To appeal to prowess in resolving problems in the philosophy of mind as relevant to decision in first philosophy seems to me to be, in itself, entirely proper. It is reminiscent of the way in which the presence of enantiomorphs in our space bears on the more basic issue of realism or relationism in cosmology casting, as it does, a weight into the realist scale. Apart from Lowe on perception, there is at least one other place where the strategy seems to me to make real progress -- but in the opposite direction. Gozzano argues very effectively that the simplicity of tropes makes them unsuitable to be the items to be identified in any token-identifying version of nonreductive Physicalism. For the token-identifying strategy holds that a single item belongs at once to both a mental and a physical type. In trope theory, this involves belonging to two different similarity sets. But as a trope can have no more than one aspect, it cannot belong to two different kinds.

The moral is that the tokens involved in any nonreductive Physicalism are not simple tropes. The way forward here may involve developing some account of complex, yet still particular, modes. That is in any case appealing, as there is something suspiciously over-simple about taking individual tropes as the entities that are both mental and physical. For on the physical -- that is, brain -- side of the business, we already know that what corresponds to any recognizably mental condition is an immensely complicated and dynamic affair, with changes, events, processes, and alterations of conditions all tumbling over one another.
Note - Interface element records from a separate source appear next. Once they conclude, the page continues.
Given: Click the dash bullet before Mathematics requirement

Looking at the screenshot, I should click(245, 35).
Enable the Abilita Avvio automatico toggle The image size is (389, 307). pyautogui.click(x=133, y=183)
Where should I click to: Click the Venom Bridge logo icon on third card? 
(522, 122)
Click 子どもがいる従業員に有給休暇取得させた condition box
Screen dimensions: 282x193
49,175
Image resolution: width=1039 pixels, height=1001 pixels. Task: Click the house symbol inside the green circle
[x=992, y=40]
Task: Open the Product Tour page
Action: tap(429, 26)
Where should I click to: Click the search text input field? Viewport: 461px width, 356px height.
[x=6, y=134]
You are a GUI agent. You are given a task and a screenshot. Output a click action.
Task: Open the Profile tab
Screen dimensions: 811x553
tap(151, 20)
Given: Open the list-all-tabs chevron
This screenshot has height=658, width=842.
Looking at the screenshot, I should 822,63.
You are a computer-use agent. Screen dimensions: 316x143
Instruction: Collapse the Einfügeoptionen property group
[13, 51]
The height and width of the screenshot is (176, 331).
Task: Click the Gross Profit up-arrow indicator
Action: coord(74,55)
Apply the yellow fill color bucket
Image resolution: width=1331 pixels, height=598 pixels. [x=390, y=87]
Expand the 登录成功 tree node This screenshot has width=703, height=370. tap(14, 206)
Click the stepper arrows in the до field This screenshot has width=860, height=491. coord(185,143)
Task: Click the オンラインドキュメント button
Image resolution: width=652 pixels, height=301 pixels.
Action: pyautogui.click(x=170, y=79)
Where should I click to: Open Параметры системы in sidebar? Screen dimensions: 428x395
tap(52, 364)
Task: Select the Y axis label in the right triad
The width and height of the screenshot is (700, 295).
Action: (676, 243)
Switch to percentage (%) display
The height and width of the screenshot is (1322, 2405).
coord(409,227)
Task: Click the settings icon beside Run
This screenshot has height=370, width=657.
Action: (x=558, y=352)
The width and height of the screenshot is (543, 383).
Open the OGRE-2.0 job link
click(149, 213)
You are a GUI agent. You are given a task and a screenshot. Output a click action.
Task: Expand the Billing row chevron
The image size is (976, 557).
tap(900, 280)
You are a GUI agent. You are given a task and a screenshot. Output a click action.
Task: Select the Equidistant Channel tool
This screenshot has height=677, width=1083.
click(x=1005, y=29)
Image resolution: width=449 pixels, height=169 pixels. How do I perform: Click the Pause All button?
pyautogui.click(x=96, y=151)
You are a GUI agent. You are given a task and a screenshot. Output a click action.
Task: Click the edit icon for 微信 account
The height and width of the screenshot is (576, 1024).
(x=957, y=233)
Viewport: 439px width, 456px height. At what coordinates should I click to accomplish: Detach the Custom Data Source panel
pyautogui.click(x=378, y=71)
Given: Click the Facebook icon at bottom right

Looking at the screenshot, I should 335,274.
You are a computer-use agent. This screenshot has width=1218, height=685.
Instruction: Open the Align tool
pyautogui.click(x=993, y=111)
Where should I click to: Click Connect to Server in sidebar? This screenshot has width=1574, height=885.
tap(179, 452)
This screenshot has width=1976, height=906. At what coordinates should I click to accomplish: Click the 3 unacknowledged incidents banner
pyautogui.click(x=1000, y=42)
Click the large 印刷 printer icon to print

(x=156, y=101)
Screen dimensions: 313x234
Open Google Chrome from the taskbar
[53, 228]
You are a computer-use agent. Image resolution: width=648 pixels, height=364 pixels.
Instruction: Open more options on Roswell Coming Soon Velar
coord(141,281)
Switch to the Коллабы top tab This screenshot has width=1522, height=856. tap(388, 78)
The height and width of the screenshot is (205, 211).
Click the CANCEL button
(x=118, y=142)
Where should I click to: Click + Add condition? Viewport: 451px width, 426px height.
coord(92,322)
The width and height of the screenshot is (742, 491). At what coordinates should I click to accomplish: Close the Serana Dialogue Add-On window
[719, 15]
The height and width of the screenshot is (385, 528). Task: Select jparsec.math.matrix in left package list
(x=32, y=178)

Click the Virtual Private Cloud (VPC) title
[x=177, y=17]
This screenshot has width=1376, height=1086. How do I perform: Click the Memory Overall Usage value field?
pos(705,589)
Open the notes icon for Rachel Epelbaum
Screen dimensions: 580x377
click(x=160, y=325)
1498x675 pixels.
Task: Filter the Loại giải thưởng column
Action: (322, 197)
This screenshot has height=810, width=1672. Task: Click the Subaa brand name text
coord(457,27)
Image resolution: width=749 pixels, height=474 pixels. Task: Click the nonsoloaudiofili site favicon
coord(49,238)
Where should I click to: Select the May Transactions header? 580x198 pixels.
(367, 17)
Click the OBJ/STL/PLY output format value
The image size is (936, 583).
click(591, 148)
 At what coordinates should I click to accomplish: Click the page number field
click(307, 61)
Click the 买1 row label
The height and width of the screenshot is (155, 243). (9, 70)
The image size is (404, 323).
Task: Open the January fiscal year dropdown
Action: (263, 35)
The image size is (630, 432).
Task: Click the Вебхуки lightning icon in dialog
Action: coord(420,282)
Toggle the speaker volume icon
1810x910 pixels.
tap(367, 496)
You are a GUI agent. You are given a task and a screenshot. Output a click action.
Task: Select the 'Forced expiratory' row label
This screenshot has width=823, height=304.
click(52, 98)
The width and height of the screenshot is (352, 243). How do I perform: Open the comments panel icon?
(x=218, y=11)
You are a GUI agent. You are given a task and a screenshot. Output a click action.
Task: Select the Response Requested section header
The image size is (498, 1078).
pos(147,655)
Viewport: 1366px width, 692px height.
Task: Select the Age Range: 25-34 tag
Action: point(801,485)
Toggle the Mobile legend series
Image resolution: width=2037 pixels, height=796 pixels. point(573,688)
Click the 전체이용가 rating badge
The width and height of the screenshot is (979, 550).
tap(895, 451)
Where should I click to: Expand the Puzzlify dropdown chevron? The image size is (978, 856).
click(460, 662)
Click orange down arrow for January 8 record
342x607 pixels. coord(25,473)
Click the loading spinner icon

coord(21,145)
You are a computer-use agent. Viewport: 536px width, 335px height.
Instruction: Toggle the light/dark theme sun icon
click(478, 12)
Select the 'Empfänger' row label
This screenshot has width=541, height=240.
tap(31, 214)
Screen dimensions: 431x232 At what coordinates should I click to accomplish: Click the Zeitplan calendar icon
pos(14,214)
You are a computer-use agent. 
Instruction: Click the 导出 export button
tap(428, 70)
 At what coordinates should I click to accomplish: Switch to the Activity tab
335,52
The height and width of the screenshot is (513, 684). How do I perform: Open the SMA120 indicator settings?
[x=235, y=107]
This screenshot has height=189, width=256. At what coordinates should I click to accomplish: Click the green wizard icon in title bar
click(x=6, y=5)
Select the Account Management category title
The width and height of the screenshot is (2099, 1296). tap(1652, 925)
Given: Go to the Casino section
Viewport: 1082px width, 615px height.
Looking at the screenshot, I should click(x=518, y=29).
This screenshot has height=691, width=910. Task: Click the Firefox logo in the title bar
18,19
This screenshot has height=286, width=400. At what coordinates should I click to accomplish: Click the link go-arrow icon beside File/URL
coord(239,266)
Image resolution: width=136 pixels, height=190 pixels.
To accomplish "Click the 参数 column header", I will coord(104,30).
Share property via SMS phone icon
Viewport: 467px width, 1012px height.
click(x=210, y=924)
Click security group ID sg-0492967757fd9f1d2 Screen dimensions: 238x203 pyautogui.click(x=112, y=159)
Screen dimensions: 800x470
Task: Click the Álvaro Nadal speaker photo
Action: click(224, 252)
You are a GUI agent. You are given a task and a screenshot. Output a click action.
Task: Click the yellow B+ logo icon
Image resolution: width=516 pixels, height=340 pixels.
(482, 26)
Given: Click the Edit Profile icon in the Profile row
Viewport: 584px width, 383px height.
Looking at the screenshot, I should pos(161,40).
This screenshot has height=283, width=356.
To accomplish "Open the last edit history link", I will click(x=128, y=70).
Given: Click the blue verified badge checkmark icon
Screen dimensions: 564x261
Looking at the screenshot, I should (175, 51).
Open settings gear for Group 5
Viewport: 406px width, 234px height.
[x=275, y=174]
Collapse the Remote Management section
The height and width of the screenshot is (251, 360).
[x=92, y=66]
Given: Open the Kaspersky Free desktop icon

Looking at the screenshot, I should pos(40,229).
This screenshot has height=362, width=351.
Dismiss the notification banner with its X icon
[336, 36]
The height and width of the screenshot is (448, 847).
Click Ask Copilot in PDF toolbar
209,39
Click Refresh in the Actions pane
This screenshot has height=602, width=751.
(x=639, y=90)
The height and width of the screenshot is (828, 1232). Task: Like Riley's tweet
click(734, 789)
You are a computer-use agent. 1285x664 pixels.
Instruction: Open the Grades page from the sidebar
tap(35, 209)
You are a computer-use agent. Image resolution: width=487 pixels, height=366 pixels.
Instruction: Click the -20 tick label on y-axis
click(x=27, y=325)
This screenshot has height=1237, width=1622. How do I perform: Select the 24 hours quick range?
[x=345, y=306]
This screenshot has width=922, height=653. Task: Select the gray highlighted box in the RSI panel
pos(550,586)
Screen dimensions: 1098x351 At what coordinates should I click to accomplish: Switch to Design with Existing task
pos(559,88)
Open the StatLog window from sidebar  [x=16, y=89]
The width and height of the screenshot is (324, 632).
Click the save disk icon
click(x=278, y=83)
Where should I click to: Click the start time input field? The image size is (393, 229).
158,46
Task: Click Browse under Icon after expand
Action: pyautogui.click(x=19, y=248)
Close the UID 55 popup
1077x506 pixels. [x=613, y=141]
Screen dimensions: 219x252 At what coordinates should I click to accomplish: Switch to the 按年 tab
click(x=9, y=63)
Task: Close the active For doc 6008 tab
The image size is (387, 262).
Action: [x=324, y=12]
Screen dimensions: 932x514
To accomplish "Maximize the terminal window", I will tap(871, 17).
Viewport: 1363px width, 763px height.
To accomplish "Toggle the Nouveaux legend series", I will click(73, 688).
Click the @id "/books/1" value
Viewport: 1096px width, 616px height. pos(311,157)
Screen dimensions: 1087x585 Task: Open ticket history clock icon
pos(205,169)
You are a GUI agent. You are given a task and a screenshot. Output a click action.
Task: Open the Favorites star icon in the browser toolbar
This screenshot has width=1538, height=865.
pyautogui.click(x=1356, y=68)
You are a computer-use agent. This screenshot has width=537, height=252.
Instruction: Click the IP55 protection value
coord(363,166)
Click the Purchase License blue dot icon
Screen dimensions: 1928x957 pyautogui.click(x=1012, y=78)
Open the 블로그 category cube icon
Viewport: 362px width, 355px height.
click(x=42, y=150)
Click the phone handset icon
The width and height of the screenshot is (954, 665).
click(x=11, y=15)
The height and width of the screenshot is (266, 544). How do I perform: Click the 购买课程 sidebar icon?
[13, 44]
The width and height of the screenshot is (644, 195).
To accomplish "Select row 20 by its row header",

That on the physical side we need to look for complex, dynamic items, also gives an air of unreality to the several discussions of Kim's treatment of the problems of nonreductive Physicalism which involve events as he construes them.

For Kim, an event is an ordered triple of object, universal property and time [x, F, t], again a static structure. Marras and Yli-Vakkuri bring out with great clarity that on this account of events, and with events as the entities involved in any proposed Physicalism concerning the mind, no nonreductive version can succeed. For if the events [x, F, t] and [y, G, t] are to be identified, it is necessary and sufficient that x = y, F = G, and t = t. But a nonreductive Physicalism precisely insists that F is not identical with G. That is what makes it nonreductive. If F = G, we have a reductive, type-identifying, Physicalism.

Even with the items to be identified sorted out, I think it fair to say that problems remain for nonreductive Physicalism: the issue of mental causation, of course, and the spectre of epiphenomenalism. None of these papers put that spectre to rest. Indeed reading the book has inclined me to think that so long as we adhere to Closure -- the doctrine that every physical effect has a sufficient physical cause -- the issue will not be resolved. That suggests that some version of double aspect theory, rather than a genuine Physicalism, might be worth re-exploring especially since Closure is also the great stumbling block in the Freewill issue.

The book has a sprinkling of typos. Most are merely irritating, but some affect the sense:

In the final paragraph of p79, 'reductive' appears twice where 'nonreductive' is meant.

In the second last line of p107, it is Figure 2 that is involved.

On p115, in the tenth line, we find p' and P' , where we need p and P.

The agreeable aspect of this is that it shows that the work as a whole passes the Stove Test, named for my late colleague at the University of Sydney, David Stove. The Stove Test runs: No philosophical writing is worth reading if you cannot be sure, at every point, that no typographical error has inserted or deleted a negative. It is particularly pleasing where a book includes papers by Continental philosophers, as Stove first proposed the Test to discourage the study of Parisian authors.